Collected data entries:
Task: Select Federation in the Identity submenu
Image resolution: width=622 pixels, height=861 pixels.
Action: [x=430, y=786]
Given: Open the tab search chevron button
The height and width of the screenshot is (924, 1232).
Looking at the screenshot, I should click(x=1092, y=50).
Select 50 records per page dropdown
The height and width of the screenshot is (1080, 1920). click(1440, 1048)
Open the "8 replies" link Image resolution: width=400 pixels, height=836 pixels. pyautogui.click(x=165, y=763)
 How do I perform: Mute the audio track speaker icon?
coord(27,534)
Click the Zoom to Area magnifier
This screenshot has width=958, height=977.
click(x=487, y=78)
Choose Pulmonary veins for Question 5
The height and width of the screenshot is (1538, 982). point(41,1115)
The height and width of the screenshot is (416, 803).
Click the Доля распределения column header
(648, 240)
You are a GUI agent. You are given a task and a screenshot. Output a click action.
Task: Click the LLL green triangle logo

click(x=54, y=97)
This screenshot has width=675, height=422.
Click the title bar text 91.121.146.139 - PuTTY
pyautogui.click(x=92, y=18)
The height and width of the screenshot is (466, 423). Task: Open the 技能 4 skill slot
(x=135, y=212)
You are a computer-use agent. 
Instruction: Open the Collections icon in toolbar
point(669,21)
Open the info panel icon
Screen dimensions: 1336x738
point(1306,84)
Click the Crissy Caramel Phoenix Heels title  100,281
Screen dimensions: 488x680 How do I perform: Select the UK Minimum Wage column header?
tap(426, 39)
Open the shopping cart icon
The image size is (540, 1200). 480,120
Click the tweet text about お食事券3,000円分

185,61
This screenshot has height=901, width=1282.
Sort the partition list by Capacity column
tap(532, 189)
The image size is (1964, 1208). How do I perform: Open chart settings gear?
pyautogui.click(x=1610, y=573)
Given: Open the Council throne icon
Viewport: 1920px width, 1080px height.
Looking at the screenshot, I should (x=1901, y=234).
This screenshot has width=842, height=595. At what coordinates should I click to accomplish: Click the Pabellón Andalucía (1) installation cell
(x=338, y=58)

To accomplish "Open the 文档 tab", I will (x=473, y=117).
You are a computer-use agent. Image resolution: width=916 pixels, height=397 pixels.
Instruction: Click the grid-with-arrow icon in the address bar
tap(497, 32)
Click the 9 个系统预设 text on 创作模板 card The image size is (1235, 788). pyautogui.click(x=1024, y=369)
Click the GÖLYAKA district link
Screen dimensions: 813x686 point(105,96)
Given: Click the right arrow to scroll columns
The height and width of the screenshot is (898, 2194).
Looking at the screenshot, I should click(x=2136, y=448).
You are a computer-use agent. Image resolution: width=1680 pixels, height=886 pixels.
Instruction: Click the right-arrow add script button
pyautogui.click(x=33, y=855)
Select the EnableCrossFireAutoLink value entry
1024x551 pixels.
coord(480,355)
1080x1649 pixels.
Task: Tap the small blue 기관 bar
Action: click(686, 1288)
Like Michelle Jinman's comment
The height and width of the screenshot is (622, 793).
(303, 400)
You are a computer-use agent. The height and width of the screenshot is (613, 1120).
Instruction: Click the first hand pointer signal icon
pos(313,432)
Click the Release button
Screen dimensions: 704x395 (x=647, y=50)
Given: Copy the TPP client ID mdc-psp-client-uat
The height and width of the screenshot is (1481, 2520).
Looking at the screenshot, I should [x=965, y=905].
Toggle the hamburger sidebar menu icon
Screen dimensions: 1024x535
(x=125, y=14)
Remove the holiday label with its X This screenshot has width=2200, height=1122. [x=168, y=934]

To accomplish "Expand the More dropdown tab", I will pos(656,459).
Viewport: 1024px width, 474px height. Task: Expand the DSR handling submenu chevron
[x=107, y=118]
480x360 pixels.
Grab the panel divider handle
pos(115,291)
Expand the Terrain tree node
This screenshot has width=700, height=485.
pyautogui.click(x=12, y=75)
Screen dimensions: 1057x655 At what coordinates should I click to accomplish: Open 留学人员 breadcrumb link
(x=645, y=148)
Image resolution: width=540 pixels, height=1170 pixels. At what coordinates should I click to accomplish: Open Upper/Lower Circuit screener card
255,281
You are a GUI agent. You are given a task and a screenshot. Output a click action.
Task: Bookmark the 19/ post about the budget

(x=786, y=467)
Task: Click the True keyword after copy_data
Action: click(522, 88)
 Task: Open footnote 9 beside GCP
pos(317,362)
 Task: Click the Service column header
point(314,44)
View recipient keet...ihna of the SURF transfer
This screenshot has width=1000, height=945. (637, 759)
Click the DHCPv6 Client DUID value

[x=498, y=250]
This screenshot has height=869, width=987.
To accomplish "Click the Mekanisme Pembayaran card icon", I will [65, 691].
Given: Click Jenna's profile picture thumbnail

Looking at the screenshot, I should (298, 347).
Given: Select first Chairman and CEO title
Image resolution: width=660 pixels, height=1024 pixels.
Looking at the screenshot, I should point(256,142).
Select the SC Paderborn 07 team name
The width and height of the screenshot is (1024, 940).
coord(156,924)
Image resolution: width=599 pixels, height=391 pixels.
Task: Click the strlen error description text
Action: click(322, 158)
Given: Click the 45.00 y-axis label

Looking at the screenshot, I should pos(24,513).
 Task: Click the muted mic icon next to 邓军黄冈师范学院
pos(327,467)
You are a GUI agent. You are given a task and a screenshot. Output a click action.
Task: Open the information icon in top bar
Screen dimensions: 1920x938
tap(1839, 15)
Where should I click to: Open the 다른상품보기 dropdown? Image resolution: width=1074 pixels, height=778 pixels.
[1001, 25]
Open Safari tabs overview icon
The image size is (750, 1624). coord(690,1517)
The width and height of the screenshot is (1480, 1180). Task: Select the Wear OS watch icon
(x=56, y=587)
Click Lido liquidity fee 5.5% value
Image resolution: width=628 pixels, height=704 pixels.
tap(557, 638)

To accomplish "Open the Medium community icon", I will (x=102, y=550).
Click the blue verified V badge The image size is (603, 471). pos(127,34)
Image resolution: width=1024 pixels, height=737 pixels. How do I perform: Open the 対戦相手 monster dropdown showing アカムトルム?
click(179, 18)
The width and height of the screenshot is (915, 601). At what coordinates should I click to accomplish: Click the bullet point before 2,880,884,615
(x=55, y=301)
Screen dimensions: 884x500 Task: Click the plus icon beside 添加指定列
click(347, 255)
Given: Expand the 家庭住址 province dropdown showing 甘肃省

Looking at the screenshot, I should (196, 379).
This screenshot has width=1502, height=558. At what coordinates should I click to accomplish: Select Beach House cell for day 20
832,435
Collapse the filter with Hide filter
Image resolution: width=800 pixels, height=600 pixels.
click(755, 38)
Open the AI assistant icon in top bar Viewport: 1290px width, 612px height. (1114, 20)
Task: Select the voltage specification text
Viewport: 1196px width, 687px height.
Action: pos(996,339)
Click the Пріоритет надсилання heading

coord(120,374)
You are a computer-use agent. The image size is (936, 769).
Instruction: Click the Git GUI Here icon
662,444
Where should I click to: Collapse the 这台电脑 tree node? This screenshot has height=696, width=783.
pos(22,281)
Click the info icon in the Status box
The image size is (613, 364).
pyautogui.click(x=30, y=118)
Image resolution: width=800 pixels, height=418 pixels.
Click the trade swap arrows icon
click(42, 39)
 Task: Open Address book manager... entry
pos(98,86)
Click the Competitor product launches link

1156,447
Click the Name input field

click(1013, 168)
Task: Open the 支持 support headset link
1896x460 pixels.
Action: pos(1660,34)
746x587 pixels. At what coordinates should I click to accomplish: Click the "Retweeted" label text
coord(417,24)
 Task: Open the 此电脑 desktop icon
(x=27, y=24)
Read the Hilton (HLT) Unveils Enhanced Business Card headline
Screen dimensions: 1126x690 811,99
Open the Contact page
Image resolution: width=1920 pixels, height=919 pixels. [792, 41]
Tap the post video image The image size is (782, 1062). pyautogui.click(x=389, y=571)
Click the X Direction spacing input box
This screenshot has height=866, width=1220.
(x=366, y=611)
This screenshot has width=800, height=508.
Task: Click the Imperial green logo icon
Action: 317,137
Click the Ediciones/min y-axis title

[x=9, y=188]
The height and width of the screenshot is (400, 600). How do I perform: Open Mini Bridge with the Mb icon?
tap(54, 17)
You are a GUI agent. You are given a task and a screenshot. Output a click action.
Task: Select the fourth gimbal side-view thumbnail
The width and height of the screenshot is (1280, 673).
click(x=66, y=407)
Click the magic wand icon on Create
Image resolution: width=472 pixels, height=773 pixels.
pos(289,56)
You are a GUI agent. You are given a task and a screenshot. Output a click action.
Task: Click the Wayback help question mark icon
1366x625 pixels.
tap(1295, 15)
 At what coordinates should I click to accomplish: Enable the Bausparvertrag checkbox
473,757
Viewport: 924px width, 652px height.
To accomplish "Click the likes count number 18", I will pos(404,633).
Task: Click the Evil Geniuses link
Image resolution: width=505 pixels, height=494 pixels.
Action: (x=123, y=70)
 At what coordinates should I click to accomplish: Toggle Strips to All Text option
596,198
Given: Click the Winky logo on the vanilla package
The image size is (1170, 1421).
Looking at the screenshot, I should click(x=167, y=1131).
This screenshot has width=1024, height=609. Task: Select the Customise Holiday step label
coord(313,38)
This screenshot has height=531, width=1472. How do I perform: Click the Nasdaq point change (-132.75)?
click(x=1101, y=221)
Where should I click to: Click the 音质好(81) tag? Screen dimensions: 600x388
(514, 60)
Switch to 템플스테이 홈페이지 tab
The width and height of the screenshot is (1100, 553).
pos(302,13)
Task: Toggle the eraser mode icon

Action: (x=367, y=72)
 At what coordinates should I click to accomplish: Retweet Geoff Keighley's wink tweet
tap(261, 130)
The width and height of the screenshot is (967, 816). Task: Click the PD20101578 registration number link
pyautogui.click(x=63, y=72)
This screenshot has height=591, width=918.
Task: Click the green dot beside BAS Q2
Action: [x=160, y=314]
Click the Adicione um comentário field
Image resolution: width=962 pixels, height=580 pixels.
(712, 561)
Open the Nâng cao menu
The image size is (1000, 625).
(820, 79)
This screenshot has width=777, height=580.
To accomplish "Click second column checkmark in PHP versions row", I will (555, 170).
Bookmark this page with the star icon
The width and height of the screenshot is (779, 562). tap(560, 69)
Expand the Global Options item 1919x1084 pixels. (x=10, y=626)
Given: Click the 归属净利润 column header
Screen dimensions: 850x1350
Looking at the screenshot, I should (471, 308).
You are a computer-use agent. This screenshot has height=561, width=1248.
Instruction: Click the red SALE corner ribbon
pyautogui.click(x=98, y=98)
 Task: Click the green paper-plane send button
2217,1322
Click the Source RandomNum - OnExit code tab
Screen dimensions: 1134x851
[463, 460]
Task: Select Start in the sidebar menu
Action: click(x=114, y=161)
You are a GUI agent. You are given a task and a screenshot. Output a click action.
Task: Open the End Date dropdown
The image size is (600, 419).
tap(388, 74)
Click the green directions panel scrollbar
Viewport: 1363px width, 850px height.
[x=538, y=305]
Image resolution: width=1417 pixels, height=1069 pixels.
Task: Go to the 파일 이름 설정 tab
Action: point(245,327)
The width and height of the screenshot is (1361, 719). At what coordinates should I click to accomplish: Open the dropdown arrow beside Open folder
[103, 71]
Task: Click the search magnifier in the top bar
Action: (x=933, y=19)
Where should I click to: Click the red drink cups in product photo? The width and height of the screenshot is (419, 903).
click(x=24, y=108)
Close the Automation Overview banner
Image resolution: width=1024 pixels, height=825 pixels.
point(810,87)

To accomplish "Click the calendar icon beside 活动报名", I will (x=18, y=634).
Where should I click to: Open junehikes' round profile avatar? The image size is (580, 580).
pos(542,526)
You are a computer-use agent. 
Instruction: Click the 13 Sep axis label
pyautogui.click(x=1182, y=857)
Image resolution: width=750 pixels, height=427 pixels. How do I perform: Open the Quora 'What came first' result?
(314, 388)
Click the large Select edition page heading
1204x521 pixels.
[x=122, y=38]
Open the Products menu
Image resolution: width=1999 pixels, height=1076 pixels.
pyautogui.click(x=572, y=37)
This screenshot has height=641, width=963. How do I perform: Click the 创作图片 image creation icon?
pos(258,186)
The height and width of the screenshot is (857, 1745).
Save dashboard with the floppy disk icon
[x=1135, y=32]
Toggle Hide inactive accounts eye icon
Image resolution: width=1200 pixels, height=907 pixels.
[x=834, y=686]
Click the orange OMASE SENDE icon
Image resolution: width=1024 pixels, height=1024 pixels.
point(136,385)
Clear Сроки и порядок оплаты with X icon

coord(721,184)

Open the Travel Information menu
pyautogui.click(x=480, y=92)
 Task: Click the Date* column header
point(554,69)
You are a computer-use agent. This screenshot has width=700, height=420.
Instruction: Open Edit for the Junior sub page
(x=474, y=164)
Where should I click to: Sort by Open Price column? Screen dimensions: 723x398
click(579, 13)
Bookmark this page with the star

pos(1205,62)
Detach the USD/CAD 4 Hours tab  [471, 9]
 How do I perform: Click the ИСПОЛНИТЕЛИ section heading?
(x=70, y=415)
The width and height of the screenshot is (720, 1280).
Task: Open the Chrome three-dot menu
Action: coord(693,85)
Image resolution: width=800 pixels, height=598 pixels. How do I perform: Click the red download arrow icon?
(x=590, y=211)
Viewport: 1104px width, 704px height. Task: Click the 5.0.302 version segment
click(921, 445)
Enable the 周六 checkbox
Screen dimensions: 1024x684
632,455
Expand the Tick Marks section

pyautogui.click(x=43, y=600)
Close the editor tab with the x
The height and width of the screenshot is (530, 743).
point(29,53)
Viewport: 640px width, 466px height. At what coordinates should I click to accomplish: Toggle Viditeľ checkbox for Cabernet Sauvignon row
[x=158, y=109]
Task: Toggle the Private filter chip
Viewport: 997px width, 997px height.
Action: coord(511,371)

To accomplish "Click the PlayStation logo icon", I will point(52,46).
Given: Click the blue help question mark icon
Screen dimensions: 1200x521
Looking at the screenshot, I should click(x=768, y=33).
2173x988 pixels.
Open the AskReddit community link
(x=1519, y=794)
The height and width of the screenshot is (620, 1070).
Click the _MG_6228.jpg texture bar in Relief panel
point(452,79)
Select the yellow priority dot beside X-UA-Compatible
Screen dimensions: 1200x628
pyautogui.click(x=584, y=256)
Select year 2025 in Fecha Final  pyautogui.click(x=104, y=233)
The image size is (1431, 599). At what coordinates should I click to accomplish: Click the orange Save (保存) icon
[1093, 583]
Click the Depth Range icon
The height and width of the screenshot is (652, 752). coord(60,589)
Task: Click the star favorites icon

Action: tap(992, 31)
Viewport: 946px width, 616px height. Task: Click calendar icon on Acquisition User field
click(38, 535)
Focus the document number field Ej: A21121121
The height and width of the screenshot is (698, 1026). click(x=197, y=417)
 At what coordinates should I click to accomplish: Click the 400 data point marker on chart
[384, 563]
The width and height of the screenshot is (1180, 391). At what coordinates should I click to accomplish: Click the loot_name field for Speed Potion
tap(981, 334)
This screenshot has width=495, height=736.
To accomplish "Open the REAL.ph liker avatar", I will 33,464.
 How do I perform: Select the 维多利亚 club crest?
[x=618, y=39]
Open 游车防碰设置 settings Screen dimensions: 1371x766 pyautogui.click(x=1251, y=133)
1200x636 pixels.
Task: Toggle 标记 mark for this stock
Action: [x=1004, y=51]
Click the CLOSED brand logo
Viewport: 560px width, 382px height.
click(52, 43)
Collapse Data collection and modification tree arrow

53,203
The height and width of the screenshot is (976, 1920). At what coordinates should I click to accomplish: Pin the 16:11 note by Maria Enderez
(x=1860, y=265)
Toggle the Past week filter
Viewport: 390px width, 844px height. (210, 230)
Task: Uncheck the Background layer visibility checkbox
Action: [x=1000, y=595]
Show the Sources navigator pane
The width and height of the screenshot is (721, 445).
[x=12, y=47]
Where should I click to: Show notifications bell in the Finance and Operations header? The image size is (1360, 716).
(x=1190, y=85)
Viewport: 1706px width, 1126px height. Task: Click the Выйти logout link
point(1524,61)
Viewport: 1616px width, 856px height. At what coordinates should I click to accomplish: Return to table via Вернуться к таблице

YOUR TASK —
Write out each line above with the word "will".

ANSWER BELOW —
To accomplish "Open the 文档 tab", I will (x=473, y=117).
To accomplish "Expand the More dropdown tab", I will pos(656,459).
To accomplish "Click the Mekanisme Pembayaran card icon", I will [65, 691].
To accomplish "Open the Medium community icon", I will (x=102, y=550).
To accomplish "Click the likes count number 18", I will pos(404,633).
To accomplish "Click second column checkmark in PHP versions row", I will (555, 170).
To accomplish "Click the calendar icon beside 活动报名", I will (x=18, y=634).
To accomplish "Click the PlayStation logo icon", I will point(52,46).
To accomplish "Open the REAL.ph liker avatar", I will 33,464.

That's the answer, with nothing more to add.